Etiology .Approximately 50% of cases of infective endocarditis causes a green streptococcus. However, his role in this gradually decreases. Over the past two decades( in 1/3 of the cases), endocarditis, caused by staphylococcus, often occurred. Other microorganisms rarely cause endocarditis;while in about 10% of the cases the pathogen from the blood is not sown. No connection has been established between the strain of the microorganism and the type of congenital defect, the duration of the disease in the child's age. However, staphylococcal endocarditis is more common in patients without concomitant heart disease.

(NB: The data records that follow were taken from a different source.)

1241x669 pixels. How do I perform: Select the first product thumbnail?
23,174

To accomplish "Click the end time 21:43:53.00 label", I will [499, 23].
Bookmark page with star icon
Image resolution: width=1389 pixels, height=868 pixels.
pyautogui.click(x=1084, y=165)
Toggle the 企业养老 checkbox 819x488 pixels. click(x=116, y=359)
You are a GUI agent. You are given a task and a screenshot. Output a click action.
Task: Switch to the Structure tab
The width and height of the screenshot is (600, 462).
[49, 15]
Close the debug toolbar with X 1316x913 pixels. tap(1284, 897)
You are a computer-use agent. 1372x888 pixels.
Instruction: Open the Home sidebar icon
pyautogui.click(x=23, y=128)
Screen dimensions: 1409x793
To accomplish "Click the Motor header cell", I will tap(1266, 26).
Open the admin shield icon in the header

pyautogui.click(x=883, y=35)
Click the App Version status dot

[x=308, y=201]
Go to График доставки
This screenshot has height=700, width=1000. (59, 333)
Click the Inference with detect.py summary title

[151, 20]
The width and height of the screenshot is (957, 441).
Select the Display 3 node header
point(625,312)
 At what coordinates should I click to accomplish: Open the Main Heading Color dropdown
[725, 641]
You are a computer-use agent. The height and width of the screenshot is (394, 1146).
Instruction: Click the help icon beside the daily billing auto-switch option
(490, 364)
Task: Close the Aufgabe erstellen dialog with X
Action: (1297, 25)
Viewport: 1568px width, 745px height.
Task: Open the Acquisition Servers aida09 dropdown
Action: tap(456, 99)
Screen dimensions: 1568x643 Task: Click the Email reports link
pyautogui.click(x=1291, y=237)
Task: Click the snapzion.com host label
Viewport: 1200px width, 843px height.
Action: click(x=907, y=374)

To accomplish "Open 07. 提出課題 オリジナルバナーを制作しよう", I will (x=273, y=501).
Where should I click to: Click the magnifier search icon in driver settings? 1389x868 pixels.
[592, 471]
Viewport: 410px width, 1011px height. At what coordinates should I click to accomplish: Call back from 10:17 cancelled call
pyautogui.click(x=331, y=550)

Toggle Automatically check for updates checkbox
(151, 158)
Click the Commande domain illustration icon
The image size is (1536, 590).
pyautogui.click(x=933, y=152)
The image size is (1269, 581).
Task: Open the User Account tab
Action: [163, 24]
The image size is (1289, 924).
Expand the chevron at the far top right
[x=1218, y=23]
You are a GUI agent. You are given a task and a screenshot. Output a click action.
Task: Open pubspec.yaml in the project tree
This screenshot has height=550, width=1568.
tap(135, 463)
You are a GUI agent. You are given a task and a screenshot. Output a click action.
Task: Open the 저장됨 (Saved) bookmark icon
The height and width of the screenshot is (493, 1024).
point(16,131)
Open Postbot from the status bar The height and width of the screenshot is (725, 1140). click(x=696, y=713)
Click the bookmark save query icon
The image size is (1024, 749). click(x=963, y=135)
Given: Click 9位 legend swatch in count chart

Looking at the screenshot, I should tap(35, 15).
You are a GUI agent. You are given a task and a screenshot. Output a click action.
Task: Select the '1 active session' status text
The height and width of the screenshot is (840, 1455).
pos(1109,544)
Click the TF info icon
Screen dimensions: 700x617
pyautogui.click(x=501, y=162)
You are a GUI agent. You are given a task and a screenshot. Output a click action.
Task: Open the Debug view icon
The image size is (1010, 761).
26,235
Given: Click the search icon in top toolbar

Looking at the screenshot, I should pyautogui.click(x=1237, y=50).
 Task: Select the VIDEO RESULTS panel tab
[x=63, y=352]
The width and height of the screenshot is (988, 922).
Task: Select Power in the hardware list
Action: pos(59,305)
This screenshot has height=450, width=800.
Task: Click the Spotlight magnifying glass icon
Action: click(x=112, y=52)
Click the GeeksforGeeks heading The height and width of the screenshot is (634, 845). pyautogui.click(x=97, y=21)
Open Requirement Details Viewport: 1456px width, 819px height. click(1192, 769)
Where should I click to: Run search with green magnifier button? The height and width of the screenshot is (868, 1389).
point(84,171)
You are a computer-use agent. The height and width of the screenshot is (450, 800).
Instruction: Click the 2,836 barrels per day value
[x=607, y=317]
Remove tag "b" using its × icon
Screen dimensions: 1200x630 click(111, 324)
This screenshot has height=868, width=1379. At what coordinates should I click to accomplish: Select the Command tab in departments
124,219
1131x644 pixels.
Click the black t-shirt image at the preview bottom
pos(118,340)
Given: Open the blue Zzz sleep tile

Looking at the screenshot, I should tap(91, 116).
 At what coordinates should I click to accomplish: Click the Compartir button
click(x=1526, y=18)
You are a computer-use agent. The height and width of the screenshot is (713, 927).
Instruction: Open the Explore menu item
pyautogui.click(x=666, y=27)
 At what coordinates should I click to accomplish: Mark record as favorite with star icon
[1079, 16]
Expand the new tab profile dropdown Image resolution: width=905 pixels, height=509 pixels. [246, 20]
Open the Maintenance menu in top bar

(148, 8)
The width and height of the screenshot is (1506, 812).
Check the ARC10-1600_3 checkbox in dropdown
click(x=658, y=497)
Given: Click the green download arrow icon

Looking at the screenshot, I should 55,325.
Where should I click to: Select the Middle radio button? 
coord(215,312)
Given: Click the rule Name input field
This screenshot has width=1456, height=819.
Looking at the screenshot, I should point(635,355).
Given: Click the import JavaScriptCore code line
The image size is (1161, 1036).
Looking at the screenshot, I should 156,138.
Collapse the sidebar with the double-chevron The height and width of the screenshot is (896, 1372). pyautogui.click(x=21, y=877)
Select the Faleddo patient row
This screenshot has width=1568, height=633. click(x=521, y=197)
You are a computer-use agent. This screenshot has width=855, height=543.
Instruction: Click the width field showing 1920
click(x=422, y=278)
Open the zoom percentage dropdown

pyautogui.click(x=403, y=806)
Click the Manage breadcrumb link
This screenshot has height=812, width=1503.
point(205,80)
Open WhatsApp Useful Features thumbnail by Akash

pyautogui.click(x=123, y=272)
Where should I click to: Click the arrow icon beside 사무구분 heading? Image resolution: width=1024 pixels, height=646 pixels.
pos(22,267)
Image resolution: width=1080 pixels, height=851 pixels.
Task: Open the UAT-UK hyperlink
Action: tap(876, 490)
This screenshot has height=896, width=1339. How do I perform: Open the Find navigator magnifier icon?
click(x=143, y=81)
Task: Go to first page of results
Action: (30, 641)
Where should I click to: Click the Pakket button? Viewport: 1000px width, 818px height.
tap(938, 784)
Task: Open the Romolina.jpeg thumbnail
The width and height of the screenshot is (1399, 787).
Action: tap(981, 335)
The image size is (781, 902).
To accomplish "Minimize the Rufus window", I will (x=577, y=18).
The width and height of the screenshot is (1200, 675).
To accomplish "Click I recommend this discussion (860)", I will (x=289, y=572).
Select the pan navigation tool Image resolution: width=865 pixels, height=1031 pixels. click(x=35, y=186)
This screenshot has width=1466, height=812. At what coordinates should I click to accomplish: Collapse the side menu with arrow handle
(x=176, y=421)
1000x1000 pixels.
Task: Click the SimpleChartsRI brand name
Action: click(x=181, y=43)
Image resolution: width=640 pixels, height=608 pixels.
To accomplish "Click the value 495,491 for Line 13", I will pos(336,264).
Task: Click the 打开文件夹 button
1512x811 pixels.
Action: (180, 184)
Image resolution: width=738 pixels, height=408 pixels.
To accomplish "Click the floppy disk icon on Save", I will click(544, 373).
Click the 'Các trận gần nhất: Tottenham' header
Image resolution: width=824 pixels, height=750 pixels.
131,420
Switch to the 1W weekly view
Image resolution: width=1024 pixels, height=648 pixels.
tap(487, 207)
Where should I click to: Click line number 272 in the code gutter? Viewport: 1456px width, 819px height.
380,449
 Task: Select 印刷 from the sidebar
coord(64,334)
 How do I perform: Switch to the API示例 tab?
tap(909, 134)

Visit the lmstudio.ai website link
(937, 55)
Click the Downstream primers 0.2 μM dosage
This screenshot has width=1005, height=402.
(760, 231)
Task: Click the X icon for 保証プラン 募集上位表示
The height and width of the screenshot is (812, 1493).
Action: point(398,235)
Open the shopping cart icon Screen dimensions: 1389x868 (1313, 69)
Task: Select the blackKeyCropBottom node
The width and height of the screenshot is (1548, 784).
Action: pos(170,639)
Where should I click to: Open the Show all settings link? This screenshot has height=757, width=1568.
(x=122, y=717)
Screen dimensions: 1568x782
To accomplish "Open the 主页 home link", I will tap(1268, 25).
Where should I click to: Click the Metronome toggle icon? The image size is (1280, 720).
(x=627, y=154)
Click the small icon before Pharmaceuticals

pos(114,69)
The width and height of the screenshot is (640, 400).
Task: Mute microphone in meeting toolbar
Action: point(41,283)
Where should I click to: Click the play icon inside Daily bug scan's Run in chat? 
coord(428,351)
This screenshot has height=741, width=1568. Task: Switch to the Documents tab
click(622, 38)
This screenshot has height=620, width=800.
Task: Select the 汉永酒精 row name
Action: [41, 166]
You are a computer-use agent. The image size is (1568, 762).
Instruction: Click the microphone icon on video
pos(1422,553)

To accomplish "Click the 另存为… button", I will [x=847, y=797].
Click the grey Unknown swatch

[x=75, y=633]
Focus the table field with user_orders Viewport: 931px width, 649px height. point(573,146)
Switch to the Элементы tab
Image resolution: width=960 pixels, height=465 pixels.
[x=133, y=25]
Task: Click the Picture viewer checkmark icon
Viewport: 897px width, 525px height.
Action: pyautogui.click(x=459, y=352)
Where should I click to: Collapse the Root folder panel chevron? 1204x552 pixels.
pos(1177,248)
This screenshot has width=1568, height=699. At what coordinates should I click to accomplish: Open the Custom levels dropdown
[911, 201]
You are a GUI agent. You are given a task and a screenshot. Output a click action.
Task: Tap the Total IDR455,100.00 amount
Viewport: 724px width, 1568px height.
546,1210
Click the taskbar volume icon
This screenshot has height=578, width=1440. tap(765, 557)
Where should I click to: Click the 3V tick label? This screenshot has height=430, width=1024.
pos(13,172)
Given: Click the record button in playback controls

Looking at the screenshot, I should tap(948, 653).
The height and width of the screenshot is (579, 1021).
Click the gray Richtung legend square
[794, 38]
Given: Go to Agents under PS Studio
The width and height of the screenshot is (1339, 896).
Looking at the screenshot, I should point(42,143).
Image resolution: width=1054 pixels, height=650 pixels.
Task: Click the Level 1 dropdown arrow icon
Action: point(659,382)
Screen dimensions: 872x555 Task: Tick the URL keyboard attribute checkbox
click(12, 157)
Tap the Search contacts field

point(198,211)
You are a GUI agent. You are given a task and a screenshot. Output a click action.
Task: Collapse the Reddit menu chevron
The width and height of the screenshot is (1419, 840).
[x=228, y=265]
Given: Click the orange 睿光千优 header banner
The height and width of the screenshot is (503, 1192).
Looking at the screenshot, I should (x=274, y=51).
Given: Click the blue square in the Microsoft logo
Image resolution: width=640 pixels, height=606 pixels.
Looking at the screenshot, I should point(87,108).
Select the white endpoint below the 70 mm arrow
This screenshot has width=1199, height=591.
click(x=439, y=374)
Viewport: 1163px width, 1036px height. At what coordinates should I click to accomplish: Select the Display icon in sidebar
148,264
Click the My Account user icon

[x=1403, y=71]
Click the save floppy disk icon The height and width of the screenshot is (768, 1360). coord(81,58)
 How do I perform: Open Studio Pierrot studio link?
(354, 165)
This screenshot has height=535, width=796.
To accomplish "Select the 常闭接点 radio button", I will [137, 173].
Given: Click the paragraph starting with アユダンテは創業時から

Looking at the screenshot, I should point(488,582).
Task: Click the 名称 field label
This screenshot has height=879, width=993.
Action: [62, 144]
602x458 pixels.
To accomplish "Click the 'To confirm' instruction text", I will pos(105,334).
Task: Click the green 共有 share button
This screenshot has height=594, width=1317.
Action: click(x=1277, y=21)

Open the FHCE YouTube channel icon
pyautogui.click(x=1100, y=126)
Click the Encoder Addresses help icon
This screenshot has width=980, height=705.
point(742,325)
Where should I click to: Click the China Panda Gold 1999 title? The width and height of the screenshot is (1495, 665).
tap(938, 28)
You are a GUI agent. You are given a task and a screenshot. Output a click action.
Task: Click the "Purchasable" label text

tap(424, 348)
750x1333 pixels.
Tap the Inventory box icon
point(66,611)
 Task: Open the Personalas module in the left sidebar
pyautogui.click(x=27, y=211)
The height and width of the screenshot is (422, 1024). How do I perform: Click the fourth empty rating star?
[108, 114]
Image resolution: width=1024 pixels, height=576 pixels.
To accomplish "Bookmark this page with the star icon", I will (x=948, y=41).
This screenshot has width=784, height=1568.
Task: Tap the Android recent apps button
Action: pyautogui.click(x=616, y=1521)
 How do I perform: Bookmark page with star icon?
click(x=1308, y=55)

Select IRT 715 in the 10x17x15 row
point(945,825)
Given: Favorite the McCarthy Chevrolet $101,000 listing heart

Epidemiology of .Infective endocarditis often acts as a complication of congenital or rheumatic heart disease, but it can occur in children without heart disease. Recently, the primary predisposition to infectious endocarditis for children with congenital heart disease has been confirmed. In infants, it develops extremely rarely.
Infection of the endocardium is more common with defects in which the rate of blood flow into the heart chamber or into the vessel is high. Turbulence of the flow causes erosion of the endocardium or intima, in which the microorganism usually begins to multiply( Figures 11-77).Thus, children with defects of the interventricular septum and lesion of the valvular apparatus of the left heart with communication between the vessels of the large and small circles of the circulation belong to the group of high risk for infectious endocarditis, while in the secondary defect of the interatrial septum, characterized by a low shunt speed through the intrapartumdefect, the incidence of the disease is extremely low.
Fig.11-77.Right ventricle of the heart. Directly under the valve of the pulmonary artery is seen a large area of expanding tissue( PT)( arrow).
The most at-risk group includes children who underwent heart surgery and a palliative shunt between the aorta and the pulmonary artery. However, the increasing frequency of operations for valve replacement and defect correction with valve-supported prostheses in children with complex heart defects can lead to an increase in the incidence of infectious endocarditis.
Approximately 30% of patients with infective endocarditis can be identified as a predisposing factor. Approximately in 2/3 of patients it can be associated with surgical intervention or dental procedures. Moreover, it can be said that non-compliance with the requirements of oral hygiene in children suffering from a blue-type heart disease increases the risk of septicemia and myocardial infarction. The percentage of relapses of infectious myocarditis immediately after cardiac catheterization or surgery on it is relatively low. However, based on the frequency of their implementation, they are found in the list of the most important factors preceding the development of infective endocarditis.
Clinical manifestations of .Early symptoms and signs are usually not expressed, especially if the disease is caused by a green streptococcus. Often the only anamnestic sign may be a febrile condition, not accompanied by other symptoms( with the exception of sometimes observed weight loss) for several months. In other cases, the disease can begin to acutely and proceeds hard against the background of high intermittent body temperature and pronounced weakness. However, usually its beginning and flow are intermediate between these two extreme forms. Symptomatology is usually nonspecific and consists of a slight increase in body temperature in the afternoon, fast
fatigue, myalgia, arthralgia, headaches, sometimes chills, nausea and vomiting. Depending on the virulence of the microorganism, signs of thromboembolism may appear, and in case of physical examination cardiac pathology is detected. Relatively often splenomegaly joins, petechial rashes on the skin are possible. Usually, auscultation of the heart is determined by changes in noise or the appearance of new ones, especially when the valvular apparatus is injured and associated congenital heart disease.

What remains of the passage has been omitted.